Em um sistema operacional, a estrutura de dados utilizada para organizar chamadas de funções recursivas por meio da inserção ou remoção de elementos via operações como push e pop é denominada
- A)lista estática.
Errada, porque lista estática não é a estrutura clássica usada para organizar chamadas recursivas com push e pop.
- B)fila.
Errada, porque fila segue FIFO, enquanto a recursão exige retirada na ordem inversa da inserção.
- C)hash.
Errada, porque hash é uma técnica de indexação/consulta por chave, não de controle de chamadas em sequência recursiva.
- D)pilha.
Certa, porque a pilha opera com push e pop e segue a lógica LIFO, exatamente a usada para chamadas recursivas.
- E)lista dinâmica.
Errada, porque lista dinâmica é uma forma geral de armazenamento, mas não representa a estrutura específica de controle de recursão.
Gabarito: D
Quando um sistema precisa guardar chamadas de funções recursivas, ele usa uma estrutura que funciona no esquema "o último que entra é o primeiro que sai". Pense assim: cada nova chamada vai para o topo da estrutura, e quando a função termina, a retirada também acontece pelo topo.
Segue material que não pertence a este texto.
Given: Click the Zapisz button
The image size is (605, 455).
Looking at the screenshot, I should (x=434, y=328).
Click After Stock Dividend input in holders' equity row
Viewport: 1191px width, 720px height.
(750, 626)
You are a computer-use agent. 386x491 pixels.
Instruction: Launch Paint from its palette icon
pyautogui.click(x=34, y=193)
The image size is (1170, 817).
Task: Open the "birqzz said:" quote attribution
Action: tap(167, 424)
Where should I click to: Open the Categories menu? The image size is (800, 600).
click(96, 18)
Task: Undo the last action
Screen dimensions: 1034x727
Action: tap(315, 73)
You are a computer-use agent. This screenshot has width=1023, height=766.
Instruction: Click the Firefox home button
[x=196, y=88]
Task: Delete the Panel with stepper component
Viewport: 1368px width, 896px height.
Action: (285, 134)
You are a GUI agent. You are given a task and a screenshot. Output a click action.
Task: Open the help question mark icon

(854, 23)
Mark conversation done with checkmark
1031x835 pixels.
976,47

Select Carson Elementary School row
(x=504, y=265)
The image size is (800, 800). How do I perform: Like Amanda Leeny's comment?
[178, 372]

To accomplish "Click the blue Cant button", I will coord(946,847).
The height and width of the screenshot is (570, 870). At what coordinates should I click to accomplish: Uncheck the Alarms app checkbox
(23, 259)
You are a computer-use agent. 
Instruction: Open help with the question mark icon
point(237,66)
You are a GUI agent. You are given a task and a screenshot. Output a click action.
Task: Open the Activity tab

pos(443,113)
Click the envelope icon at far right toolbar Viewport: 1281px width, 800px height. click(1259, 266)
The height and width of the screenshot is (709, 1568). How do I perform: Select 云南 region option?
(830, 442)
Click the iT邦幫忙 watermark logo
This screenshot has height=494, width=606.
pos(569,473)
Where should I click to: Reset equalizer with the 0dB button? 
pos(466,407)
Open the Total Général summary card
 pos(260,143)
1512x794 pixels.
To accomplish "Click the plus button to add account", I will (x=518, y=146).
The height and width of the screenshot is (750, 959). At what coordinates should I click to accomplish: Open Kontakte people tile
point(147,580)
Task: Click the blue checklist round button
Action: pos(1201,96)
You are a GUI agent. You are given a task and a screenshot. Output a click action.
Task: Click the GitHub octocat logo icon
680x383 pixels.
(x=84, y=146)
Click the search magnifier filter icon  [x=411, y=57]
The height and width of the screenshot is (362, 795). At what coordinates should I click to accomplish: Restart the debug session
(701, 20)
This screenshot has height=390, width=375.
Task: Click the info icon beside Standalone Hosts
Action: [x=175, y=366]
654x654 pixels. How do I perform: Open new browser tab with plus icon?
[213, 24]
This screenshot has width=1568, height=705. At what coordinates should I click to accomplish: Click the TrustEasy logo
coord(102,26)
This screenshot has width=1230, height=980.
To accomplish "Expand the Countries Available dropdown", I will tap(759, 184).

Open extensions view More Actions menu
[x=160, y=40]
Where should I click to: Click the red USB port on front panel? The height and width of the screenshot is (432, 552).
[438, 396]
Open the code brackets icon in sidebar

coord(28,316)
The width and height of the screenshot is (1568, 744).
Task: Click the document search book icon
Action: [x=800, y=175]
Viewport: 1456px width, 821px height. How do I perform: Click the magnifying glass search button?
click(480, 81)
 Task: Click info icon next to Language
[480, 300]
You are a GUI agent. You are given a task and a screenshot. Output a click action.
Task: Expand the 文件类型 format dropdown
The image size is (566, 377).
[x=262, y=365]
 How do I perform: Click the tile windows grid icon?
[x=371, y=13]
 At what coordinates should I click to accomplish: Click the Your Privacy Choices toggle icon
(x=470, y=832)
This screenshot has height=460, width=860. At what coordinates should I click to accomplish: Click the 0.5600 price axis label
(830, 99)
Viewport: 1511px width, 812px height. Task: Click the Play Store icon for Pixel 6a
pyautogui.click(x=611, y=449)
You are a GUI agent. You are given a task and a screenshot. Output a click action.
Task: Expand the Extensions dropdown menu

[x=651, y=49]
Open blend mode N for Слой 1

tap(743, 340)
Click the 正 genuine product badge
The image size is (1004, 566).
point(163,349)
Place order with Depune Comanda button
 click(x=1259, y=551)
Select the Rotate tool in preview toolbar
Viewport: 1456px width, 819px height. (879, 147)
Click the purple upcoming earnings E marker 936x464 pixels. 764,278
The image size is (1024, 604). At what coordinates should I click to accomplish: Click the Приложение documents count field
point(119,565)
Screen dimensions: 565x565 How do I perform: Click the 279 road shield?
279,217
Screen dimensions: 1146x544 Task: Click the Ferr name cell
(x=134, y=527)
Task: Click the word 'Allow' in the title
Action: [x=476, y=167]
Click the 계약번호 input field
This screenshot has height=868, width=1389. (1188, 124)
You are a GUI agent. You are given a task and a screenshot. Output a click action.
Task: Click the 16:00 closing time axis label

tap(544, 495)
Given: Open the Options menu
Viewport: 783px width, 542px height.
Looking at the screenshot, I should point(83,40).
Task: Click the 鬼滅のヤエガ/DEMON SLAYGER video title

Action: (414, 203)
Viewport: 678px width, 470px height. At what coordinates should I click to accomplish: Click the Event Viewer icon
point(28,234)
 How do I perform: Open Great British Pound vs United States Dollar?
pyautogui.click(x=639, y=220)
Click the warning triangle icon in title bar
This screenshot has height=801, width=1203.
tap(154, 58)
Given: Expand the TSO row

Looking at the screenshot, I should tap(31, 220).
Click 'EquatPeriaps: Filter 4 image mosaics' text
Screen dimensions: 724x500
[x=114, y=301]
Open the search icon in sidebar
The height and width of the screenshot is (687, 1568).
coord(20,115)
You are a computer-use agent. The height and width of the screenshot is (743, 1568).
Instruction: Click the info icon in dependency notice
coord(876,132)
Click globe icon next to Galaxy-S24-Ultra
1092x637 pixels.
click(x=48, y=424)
Isso combina perfeitamente com as operações push (inserir no topo) e pop (remover do topo). Essa lógica é típica da pilha, que é justamente a estrutura usada para controlar a execução de chamadas recursivas. Em cada chamada, o sistema guarda informações como endereço de retorno e variáveis locais, e depois recupera tudo na ordem inversa. É por isso que a recursão "desempilha" as chamadas na volta. As demais alternativas não batem com esse comportamento. Fila trabalha em FIFO, listas são estruturas genéricas de organização, e hash serve para mapeamento por chave, não para controle de chamadas recursivas. Aqui a ideia central é ordem reversa de processamento, e isso é cara de pilha. Se quiser uma regra rápida de prova: push e pop juntos quase sempre apontam para pilha. Em linguagem de concurso, esse é um clássico bem direto, sem muita maldade, só pedindo reconhecimento da estrutura correta.